Problem details: Convert the material below into a JSON list of strings, with each line as one string and blank lines omitted.

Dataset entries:

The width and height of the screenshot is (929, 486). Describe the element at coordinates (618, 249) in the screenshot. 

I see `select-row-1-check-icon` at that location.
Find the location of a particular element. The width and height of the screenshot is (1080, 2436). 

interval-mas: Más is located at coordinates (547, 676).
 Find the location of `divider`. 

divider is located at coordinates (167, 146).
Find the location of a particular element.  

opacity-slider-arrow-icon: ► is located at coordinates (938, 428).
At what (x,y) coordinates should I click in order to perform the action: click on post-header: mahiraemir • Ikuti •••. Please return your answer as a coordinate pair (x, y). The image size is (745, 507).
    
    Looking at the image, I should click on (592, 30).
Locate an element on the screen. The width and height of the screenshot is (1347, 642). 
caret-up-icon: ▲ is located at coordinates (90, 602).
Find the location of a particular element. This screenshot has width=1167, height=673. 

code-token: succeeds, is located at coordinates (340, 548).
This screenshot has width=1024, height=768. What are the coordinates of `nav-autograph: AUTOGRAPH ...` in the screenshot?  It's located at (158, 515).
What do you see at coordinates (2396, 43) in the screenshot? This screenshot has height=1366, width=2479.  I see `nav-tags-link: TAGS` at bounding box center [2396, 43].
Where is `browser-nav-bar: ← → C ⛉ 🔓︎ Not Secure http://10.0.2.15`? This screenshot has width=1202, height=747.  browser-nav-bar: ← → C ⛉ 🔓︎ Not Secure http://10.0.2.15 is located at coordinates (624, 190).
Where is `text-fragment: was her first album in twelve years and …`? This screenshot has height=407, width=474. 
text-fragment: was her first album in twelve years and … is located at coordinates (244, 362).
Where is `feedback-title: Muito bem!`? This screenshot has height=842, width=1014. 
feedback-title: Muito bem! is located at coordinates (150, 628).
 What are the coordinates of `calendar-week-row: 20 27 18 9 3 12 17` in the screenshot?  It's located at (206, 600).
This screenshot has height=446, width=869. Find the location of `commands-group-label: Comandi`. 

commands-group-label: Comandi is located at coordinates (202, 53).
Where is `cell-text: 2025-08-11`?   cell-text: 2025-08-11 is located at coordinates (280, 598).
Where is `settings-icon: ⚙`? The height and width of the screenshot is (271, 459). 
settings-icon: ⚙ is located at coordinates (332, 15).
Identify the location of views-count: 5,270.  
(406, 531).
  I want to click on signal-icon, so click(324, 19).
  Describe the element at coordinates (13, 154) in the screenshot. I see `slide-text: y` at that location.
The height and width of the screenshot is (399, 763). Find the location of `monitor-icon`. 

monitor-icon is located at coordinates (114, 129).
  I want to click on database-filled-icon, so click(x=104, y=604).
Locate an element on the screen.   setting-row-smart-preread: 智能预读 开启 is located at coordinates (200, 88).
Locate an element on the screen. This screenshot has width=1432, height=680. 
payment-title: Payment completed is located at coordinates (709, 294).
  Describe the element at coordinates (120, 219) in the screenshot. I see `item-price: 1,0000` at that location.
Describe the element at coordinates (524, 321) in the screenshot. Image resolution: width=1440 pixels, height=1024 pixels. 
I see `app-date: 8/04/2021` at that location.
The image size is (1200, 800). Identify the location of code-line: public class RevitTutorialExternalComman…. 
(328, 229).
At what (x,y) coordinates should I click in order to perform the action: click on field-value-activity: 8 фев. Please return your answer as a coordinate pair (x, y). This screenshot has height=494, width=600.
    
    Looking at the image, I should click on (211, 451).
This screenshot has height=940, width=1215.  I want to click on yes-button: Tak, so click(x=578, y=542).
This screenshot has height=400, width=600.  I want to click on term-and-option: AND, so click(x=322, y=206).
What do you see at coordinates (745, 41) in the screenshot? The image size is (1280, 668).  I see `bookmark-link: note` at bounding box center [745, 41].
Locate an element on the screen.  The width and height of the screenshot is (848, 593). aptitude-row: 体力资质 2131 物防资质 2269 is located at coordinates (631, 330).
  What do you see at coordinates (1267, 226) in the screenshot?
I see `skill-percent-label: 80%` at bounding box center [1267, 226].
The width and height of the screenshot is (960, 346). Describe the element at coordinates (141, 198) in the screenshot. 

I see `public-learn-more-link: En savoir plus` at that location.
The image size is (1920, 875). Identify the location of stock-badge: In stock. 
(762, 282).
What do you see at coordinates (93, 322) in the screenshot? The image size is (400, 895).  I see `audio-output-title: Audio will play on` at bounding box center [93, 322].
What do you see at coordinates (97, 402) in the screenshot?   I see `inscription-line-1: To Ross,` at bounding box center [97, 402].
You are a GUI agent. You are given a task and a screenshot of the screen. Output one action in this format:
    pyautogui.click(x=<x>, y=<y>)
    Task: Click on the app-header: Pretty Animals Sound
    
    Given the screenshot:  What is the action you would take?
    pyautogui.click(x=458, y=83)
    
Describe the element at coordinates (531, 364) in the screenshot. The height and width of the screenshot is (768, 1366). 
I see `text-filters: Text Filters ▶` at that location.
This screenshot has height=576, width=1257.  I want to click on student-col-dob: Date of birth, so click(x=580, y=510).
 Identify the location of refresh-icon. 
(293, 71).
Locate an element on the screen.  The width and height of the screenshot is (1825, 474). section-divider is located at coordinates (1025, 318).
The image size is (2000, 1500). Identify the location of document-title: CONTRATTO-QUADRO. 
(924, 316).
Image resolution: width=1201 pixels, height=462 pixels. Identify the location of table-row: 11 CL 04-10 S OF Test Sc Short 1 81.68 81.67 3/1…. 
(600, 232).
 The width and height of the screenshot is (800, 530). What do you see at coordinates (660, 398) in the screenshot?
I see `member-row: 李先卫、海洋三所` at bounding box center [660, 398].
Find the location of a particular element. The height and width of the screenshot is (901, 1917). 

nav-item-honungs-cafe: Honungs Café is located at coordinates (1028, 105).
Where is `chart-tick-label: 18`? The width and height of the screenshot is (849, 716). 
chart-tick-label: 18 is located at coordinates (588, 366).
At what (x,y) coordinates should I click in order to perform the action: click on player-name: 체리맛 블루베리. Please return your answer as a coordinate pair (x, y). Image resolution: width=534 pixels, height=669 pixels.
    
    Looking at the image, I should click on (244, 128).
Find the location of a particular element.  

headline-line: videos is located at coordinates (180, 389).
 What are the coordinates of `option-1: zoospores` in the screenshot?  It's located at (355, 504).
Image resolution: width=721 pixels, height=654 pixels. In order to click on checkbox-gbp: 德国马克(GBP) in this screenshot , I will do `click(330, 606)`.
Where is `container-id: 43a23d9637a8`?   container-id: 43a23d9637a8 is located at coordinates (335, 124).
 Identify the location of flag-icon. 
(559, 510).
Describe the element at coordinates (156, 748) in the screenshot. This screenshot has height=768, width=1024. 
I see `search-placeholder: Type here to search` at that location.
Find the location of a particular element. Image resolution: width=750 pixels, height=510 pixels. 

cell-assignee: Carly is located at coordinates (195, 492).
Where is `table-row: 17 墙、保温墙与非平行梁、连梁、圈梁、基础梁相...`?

Answer to this problem:
[
  "The width and height of the screenshot is (929, 486). Describe the element at coordinates (618, 249) in the screenshot. ",
  "I see `select-row-1-check-icon` at that location.",
  "Find the location of a particular element. The width and height of the screenshot is (1080, 2436). ",
  "interval-mas: Más is located at coordinates (547, 676).",
  " Find the location of `divider`. ",
  "divider is located at coordinates (167, 146).",
  "Find the location of a particular element.  ",
  "opacity-slider-arrow-icon: ► is located at coordinates (938, 428).",
  "At what (x,y) coordinates should I click in order to perform the action: click on post-header: mahiraemir • Ikuti •••. Please return your answer as a coordinate pair (x, y). The image size is (745, 507).",
  "    Looking at the image, I should click on (592, 30).",
  "Locate an element on the screen. The width and height of the screenshot is (1347, 642). ",
  "caret-up-icon: ▲ is located at coordinates (90, 602).",
  "Find the location of a particular element. This screenshot has width=1167, height=673. ",
  "code-token: succeeds, is located at coordinates (340, 548).",
  "This screenshot has width=1024, height=768. What are the coordinates of `nav-autograph: AUTOGRAPH ...` in the screenshot?  It's located at (158, 515).",
  "What do you see at coordinates (2396, 43) in the screenshot? This screenshot has height=1366, width=2479.  I see `nav-tags-link: TAGS` at bounding box center [2396, 43].",
  "Where is `browser-nav-bar: ← → C ⛉ 🔓︎ Not Secure http://10.0.2.15`? This screenshot has width=1202, height=747.  browser-nav-bar: ← → C ⛉ 🔓︎ Not Secure http://10.0.2.15 is located at coordinates (624, 190).",
  "Where is `text-fragment: was her first album in twelve years and …`? This screenshot has height=407, width=474. ",
  "text-fragment: was her first album in twelve years and … is located at coordinates (244, 362).",
  "Where is `feedback-title: Muito bem!`? This screenshot has height=842, width=1014. ",
  "feedback-title: Muito bem! is located at coordinates (150, 628).",
  " What are the coordinates of `calendar-week-row: 20 27 18 9 3 12 17` in the screenshot?  It's located at (206, 600).",
  "This screenshot has height=446, width=869. Find the location of `commands-group-label: Comandi`. ",
  "commands-group-label: Comandi is located at coordinates (202, 53).",
  "Where is `cell-text: 2025-08-11`?   cell-text: 2025-08-11 is located at coordinates (280, 598).",
  "Where is `settings-icon: ⚙`? The height and width of the screenshot is (271, 459). ",
  "settings-icon: ⚙ is located at coordinates (332, 15).",
  "Identify the location of views-count: 5,270.  ",
  "(406, 531).",
  "  I want to click on signal-icon, so click(324, 19).",
  "  Describe the element at coordinates (13, 154) in the screenshot. I see `slide-text: y` at that location.",
  "The height and width of the screenshot is (399, 763). Find the location of `monitor-icon`. ",
  "monitor-icon is located at coordinates (114, 129).",
  "  I want to click on database-filled-icon, so click(x=104, y=604).",
  "Locate an element on the screen.   setting-row-smart-preread: 智能预读 开启 is located at coordinates (200, 88).",
  "Locate an element on the screen. This screenshot has width=1432, height=680. ",
  "payment-title: Payment completed is located at coordinates (709, 294).",
  "  Describe the element at coordinates (120, 219) in the screenshot. I see `item-price: 1,0000` at that location.",
  "Describe the element at coordinates (524, 321) in the screenshot. Image resolution: width=1440 pixels, height=1024 pixels. ",
  "I see `app-date: 8/04/2021` at that location.",
  "The image size is (1200, 800). Identify the location of code-line: public class RevitTutorialExternalComman…. ",
  "(328, 229).",
  "At what (x,y) coordinates should I click in order to perform the action: click on field-value-activity: 8 фев. Please return your answer as a coordinate pair (x, y). This screenshot has height=494, width=600.",
  "    Looking at the image, I should click on (211, 451).",
  "This screenshot has height=940, width=1215.  I want to click on yes-button: Tak, so click(x=578, y=542).",
  "This screenshot has height=400, width=600.  I want to click on term-and-option: AND, so click(x=322, y=206).",
  "What do you see at coordinates (745, 41) in the screenshot? The image size is (1280, 668).  I see `bookmark-link: note` at bounding box center [745, 41].",
  "Locate an element on the screen.  The width and height of the screenshot is (848, 593). aptitude-row: 体力资质 2131 物防资质 2269 is located at coordinates (631, 330).",
  "  What do you see at coordinates (1267, 226) in the screenshot?",
  "I see `skill-percent-label: 80%` at bounding box center [1267, 226].",
  "The width and height of the screenshot is (960, 346). Describe the element at coordinates (141, 198) in the screenshot. ",
  "I see `public-learn-more-link: En savoir plus` at that location.",
  "The image size is (1920, 875). Identify the location of stock-badge: In stock. ",
  "(762, 282).",
  "What do you see at coordinates (93, 322) in the screenshot? The image size is (400, 895).  I see `audio-output-title: Audio will play on` at bounding box center [93, 322].",
  "What do you see at coordinates (97, 402) in the screenshot?   I see `inscription-line-1: To Ross,` at bounding box center [97, 402].",
  "You are a GUI agent. You are given a task and a screenshot of the screen. Output one action in this format:",
  "    pyautogui.click(x=<x>, y=<y>)",
  "    Task: Click on the app-header: Pretty Animals Sound",
  "    Given the screenshot:  What is the action you would take?",
  "    pyautogui.click(x=458, y=83)",
  "Describe the element at coordinates (531, 364) in the screenshot. The height and width of the screenshot is (768, 1366). ",
  "I see `text-filters: Text Filters ▶` at that location.",
  "This screenshot has height=576, width=1257.  I want to click on student-col-dob: Date of birth, so click(x=580, y=510).",
  " Identify the location of refresh-icon. ",
  "(293, 71).",
  "Locate an element on the screen.  The width and height of the screenshot is (1825, 474). section-divider is located at coordinates (1025, 318).",
  "The image size is (2000, 1500). Identify the location of document-title: CONTRATTO-QUADRO. ",
  "(924, 316).",
  "Image resolution: width=1201 pixels, height=462 pixels. Identify the location of table-row: 11 CL 04-10 S OF Test Sc Short 1 81.68 81.67 3/1…. ",
  "(600, 232).",
  " The width and height of the screenshot is (800, 530). What do you see at coordinates (660, 398) in the screenshot?",
  "I see `member-row: 李先卫、海洋三所` at bounding box center [660, 398].",
  "Find the location of a particular element. The height and width of the screenshot is (901, 1917). ",
  "nav-item-honungs-cafe: Honungs Café is located at coordinates (1028, 105).",
  "Where is `chart-tick-label: 18`? The width and height of the screenshot is (849, 716). ",
  "chart-tick-label: 18 is located at coordinates (588, 366).",
  "At what (x,y) coordinates should I click in order to perform the action: click on player-name: 체리맛 블루베리. Please return your answer as a coordinate pair (x, y). Image resolution: width=534 pixels, height=669 pixels.",
  "    Looking at the image, I should click on (244, 128).",
  "Find the location of a particular element.  ",
  "headline-line: videos is located at coordinates (180, 389).",
  " What are the coordinates of `option-1: zoospores` in the screenshot?  It's located at (355, 504).",
  "Image resolution: width=721 pixels, height=654 pixels. In order to click on checkbox-gbp: 德国马克(GBP) in this screenshot , I will do `click(330, 606)`.",
  "Where is `container-id: 43a23d9637a8`?   container-id: 43a23d9637a8 is located at coordinates (335, 124).",
  " Identify the location of flag-icon. ",
  "(559, 510).",
  "Describe the element at coordinates (156, 748) in the screenshot. This screenshot has height=768, width=1024. ",
  "I see `search-placeholder: Type here to search` at that location.",
  "Find the location of a particular element. Image resolution: width=750 pixels, height=510 pixels. ",
  "cell-assignee: Carly is located at coordinates (195, 492).",
  "Where is `table-row: 17 墙、保温墙与非平行梁、连梁、圈梁、基础梁相...`?"
]